__YOUR INSTRUCTIONS__.
Look below for the line holding "You are a computer-use agent. The image size is (1455, 714)." and the line holding "Image resolution: width=1023". Repeat those two and everything between, exactly.

** Opening INFORMATION block **

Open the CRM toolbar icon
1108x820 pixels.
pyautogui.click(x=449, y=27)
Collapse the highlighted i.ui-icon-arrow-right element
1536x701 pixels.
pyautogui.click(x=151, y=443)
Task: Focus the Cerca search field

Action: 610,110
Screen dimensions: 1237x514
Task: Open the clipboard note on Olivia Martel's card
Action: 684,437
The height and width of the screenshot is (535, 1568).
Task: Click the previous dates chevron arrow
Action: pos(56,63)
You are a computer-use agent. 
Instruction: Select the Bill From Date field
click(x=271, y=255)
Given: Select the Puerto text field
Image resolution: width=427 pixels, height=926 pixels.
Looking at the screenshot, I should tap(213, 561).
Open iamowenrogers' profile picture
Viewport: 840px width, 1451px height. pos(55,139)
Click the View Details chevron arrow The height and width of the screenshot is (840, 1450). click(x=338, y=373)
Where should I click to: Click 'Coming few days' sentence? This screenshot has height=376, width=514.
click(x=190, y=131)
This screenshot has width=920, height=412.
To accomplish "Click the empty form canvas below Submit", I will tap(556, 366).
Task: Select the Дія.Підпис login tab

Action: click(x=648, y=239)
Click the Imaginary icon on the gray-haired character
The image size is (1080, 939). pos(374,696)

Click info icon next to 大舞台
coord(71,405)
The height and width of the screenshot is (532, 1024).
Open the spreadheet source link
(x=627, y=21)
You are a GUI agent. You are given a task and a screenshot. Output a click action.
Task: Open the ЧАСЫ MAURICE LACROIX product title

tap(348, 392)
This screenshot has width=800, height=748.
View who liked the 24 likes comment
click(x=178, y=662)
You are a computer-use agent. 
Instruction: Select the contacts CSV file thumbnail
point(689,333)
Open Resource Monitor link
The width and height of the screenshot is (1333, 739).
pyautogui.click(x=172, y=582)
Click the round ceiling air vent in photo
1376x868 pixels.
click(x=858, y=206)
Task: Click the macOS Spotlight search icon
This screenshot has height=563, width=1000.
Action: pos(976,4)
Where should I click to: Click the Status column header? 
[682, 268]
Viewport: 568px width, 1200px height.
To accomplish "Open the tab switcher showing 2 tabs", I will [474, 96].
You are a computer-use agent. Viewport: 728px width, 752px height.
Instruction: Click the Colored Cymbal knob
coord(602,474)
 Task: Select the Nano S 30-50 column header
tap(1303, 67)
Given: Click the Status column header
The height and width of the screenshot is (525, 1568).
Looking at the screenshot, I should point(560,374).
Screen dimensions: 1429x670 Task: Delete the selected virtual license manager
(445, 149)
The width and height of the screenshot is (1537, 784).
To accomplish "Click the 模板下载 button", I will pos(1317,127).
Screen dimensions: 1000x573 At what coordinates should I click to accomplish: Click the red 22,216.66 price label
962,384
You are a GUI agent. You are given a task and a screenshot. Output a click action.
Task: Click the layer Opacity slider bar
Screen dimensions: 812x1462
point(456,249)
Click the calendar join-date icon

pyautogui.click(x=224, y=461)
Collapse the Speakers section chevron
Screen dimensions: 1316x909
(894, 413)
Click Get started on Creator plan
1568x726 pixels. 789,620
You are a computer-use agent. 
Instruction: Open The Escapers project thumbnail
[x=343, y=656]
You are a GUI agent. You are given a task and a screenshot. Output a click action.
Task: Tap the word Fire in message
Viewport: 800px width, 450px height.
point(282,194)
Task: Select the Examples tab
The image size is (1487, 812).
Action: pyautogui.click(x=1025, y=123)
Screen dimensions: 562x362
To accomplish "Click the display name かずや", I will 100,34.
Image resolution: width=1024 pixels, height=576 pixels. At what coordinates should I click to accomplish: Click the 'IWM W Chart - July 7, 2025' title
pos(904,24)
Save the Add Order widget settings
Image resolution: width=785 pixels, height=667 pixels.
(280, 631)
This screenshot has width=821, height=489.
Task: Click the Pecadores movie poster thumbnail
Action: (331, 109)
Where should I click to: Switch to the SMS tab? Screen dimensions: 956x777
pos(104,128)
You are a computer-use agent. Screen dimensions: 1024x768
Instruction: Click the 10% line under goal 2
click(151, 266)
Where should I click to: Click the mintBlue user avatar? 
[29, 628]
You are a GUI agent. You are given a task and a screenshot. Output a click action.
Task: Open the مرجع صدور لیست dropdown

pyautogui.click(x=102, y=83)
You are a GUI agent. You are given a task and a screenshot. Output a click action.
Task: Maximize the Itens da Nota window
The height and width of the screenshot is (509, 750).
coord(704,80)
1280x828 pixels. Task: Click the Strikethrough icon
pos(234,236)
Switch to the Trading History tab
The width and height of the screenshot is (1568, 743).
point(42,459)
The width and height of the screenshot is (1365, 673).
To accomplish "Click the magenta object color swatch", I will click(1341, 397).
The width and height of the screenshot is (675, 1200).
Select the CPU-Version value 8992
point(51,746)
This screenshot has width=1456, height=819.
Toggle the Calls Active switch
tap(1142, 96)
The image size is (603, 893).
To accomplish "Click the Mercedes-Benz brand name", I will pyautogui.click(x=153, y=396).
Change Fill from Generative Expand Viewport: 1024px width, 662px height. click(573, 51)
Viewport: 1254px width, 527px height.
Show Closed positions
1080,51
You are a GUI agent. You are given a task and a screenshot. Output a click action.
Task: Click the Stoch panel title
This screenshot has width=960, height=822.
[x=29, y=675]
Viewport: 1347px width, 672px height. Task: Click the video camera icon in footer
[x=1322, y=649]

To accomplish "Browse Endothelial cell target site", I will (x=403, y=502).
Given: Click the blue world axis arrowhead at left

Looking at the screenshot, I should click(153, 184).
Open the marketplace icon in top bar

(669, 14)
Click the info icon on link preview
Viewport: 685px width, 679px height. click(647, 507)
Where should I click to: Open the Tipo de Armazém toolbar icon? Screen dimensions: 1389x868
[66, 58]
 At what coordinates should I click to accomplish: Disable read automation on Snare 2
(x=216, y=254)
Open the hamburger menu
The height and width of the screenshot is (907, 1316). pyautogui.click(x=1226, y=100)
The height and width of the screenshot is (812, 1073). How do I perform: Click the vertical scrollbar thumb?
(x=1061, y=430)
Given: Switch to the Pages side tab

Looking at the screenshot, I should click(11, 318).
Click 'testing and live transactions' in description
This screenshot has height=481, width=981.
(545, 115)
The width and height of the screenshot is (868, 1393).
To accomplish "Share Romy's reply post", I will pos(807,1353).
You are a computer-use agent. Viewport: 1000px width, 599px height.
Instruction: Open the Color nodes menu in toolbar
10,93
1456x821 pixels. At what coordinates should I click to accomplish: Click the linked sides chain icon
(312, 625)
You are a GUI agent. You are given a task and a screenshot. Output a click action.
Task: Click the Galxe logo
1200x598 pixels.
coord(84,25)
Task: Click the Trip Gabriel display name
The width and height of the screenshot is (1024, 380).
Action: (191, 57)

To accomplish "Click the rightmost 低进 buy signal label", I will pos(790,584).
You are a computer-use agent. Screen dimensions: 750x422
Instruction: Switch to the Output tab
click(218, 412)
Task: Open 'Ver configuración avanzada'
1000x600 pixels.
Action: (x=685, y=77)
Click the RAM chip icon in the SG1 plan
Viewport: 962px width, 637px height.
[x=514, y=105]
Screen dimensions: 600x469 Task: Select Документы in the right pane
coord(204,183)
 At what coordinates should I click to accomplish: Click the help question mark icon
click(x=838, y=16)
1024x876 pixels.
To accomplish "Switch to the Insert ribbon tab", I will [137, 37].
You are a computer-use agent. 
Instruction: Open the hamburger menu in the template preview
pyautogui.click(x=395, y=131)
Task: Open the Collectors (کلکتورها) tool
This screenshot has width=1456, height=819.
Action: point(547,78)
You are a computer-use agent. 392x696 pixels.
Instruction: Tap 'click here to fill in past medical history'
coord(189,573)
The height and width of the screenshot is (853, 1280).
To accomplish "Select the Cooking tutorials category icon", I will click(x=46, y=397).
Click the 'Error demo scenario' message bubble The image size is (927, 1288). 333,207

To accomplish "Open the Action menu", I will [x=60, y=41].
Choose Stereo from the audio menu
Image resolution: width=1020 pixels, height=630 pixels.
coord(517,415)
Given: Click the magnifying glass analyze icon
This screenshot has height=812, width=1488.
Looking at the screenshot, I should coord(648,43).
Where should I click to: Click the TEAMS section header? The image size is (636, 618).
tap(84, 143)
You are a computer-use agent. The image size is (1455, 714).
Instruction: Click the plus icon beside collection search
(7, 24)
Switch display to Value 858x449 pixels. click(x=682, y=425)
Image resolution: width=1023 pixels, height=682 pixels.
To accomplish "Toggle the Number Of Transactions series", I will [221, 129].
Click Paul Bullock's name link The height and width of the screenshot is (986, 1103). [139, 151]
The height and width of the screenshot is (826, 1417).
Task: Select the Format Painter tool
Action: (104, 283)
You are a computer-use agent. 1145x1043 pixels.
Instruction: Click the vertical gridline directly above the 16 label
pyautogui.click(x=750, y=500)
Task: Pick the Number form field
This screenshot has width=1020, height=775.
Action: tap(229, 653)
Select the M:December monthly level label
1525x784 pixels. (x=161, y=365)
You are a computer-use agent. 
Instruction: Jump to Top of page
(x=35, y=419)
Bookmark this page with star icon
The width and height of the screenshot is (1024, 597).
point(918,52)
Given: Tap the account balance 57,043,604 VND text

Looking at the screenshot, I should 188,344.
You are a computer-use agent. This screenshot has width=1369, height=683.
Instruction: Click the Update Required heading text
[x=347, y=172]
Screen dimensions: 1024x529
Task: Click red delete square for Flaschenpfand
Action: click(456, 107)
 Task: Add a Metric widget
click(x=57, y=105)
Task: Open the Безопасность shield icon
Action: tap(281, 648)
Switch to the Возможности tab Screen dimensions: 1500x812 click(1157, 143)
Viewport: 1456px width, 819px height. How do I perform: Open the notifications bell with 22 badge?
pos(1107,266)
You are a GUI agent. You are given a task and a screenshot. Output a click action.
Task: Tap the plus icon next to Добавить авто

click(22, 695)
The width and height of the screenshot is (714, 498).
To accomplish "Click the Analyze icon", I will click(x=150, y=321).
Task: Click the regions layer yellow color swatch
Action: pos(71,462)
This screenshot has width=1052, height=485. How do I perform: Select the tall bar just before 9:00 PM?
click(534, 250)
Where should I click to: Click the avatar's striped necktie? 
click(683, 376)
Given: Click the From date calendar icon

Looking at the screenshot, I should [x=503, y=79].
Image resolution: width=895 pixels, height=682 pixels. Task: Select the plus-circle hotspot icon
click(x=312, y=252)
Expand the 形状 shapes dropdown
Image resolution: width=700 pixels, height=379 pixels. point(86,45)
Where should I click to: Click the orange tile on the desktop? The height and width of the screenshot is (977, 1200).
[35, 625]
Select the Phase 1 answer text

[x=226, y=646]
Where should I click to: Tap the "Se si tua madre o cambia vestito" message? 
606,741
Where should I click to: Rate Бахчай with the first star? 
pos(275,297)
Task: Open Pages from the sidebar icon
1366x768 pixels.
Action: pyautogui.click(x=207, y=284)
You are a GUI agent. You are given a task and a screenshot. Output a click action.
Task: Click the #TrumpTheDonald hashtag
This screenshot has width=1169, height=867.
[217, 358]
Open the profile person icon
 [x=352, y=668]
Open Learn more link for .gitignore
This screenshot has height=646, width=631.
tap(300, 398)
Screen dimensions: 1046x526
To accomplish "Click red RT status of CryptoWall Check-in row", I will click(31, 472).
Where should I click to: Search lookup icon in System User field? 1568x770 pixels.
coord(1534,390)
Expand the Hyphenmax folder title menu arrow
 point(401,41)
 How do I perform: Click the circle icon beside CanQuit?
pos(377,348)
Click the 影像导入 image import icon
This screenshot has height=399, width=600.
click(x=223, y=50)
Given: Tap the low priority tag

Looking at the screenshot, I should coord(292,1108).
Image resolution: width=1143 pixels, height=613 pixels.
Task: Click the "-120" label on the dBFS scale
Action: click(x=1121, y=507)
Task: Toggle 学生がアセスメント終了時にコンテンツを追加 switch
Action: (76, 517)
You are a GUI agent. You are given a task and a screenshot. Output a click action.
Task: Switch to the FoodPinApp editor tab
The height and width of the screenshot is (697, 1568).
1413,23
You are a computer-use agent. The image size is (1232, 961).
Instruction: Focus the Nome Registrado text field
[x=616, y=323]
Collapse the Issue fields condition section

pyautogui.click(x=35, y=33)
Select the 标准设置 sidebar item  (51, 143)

** Closing INFORMATION block **

__TASK SOLUTION__.
You are a computer-use agent. The image size is (1455, 714).
Instruction: Click the plus icon beside collection search
(7, 24)
Switch display to Value 858x449 pixels. click(x=682, y=425)
Image resolution: width=1023 pixels, height=682 pixels.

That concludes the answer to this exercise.